A major theme was the importance of provenance research, which allows scholars to trace the ownership history of items and understand the context in which they were collected. The SBB team shared their experiences developing data sheets for digital cultural heritage, offering insights into how metadata could be enhanced to reflect more accurately the colonial origins of collections.

The second part of the workshop was a presentation by Bodleian staff Judith Siefring and Alexander Hitchman, focussing on the digitisation of South Asian collections at the Bodleian Libraries. Judith and Alex spoke of the work they had undertaken as part of the digitisation workstream, of the We Are Our History project. They discussed the future priority areas for digitisation, the many factors associated with the presentation of digital collections online, and finally, how digitisation was an impetus for examining knowledge categorisation.

The day concluded with discussions on future collaboration, particularly focusing on digitisation projects involving South Asian and East African materials, areas where both libraries have significant holdings.
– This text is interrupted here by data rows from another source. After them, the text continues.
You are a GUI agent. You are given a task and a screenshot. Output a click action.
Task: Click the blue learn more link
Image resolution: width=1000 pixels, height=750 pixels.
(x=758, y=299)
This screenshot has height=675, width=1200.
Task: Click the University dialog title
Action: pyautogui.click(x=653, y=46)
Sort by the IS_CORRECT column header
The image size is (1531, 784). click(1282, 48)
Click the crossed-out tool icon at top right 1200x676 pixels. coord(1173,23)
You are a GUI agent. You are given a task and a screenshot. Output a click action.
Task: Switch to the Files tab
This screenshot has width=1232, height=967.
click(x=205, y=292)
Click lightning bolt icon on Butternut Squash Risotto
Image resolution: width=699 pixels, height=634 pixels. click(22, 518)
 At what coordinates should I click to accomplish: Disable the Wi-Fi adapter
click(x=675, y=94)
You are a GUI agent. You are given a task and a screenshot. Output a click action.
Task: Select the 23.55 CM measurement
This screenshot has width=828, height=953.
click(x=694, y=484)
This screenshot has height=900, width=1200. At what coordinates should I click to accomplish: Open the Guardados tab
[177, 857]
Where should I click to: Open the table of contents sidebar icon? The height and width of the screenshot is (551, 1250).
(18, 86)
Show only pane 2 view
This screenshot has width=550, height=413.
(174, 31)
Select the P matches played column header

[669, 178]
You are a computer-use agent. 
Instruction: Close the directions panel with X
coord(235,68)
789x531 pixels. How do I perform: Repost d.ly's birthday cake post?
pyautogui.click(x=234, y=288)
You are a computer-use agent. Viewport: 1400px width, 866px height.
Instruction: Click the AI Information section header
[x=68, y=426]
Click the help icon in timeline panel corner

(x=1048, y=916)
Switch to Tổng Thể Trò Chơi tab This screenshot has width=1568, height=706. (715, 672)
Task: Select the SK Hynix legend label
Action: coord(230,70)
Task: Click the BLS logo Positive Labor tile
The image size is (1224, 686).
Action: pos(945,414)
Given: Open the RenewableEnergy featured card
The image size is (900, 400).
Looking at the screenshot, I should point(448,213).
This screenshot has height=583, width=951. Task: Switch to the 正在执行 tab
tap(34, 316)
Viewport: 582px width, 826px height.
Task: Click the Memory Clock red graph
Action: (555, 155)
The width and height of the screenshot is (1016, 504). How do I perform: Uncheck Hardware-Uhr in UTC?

There was also a discussion about how both libraries could explore ways to include more diverse voices and perspectives in their cataloguing process.

Expanding the Scope: Synergies between UK and German Research

We thank Dr John Woitkowitz and Dr Lars Müller for a wonderful visit and the stimulating discussions. We also thank colleagues in the Bodleian Libraries for their participation and support throughout the visit.

One of the exciting outcomes of the Oxford and Berlin visit was the recognition of shared research interests between the UK and Germany. Both countries have extensive colonial collections, and both are grappling with the challenges of presenting these materials in a way that reflects a more nuanced understanding of their histories.

The collaboration between the Bodleian Libraries and Staatsbibliothek zu Berlin has laid the groundwork for future projects exploring these shared colonial histories in greater depth. Both institutions are working to create a more complete and inclusive understanding of their collections by pooling resources, sharing expertise, and collaborating on joint digitisation initiatives.